According to research by Prof. Kessler, sturgeon are occasionally found in the Volga up to Rzhev, but already from Yaroslavl, even Rybinsk, small sturgeon become quite common, which proves that they spawn here at least until the confluence of the Sheksna.

In the Volga, from Rybinsk to Samara, sturgeon spawns almost simultaneously with sterlet or a little later, in the first half of May. This is confirmed by Prof. Kessler and acad. Ovsyannikov, who at this time managed to obtain mature sturgeon milt and even fertilize sterlet eggs with it. Meanwhile, according to the research of Academician Baer, ​​in the lower reaches of the Volga, near Sarepta and Tsaritsyn, as well as in the Kura River, sturgeon spawn no earlier than the end of June and even (?) mainly in July. The same thing was noticed by O. A. Grimm near Saratov. However, in the Urals and Sefid-rud, all red fish, according to Baer, ​​begin to spawn at the end of April and end at the beginning of June, which contradicts our assumption about the influence fresh water on the development of red fish eggs.

How spawning occurs is still very little known and we can only say that it occurs, like other sturgeons, in deep and fast places in the river with a rocky or gristly bottom.

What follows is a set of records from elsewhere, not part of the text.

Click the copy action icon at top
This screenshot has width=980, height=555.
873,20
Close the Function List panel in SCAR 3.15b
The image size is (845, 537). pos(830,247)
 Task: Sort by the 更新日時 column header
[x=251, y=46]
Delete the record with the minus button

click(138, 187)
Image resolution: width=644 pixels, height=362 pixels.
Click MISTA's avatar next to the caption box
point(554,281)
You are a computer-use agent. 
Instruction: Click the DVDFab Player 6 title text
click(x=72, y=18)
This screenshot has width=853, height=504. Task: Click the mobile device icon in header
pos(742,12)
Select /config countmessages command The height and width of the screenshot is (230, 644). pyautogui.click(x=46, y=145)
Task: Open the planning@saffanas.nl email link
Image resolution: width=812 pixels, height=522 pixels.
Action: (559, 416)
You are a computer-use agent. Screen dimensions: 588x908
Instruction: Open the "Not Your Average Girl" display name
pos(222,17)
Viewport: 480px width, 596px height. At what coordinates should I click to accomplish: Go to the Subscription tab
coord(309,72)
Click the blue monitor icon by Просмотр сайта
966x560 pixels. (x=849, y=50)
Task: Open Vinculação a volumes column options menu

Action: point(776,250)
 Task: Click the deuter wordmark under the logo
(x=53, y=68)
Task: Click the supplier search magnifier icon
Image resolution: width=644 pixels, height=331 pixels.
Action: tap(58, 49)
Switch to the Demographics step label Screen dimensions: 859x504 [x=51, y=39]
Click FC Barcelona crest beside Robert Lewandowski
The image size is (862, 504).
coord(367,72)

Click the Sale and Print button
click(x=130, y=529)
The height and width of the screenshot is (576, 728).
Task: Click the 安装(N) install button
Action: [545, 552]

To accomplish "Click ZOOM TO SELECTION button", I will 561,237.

One fisherman told Danilevsky that he once pulled out a stone covered in eggs with his net: the eggs had a somewhat elongated shape with pointed tips and it was clear that the fish were close to exiting. He placed a stone in a shallow place and waited for several hours until the fish slipped out and began to move unusually quickly in the water. He wanted to catch them by the handful, but couldn't. However, these fish, which turned out to be young sturgeon, died very quickly, which probably depended on the fact that their gills were clogged with silt.

Sturgeon spawning is very short - 3-4 days. Maturation and spawning occur very quickly, and all eggs become completely mature almost simultaneously in each individual and at the same time they are all spawned. This is proven by the fact that both at the beginning and at the end of the spawning period, sturgeon are encountered with milt and caviar flowing out.

Lifestyle

Sturgeons stay mainly at the bottom, feed on fish, shellfish, worms, etc. The amount of caviar is very large and amounts to 1/6 - 1/5 of body weight; therefore, the number of eggs in large fish can reach several million. Despite such enormous fertility, the number of fish belonging to this genus has already greatly decreased due to merciless and imprudent fishing.

Nutrition

The Russian sturgeon feeds on invertebrates, mollusks, and fish.

Sturgeon and man

Commercially, these fish are very valuable: in addition to tasty and very valuable meat, they produce a huge amount of caviar, which is one of the most valuable fish products, swim bladders, which give High Quality fish glue, and the dorsal string, used as food under the name vyazigi. Meat is sold fresh, frozen, salted, dried and smoked. Russia represents the greatest wealth, both in the number of species of this genus and in the quantity of extracted products.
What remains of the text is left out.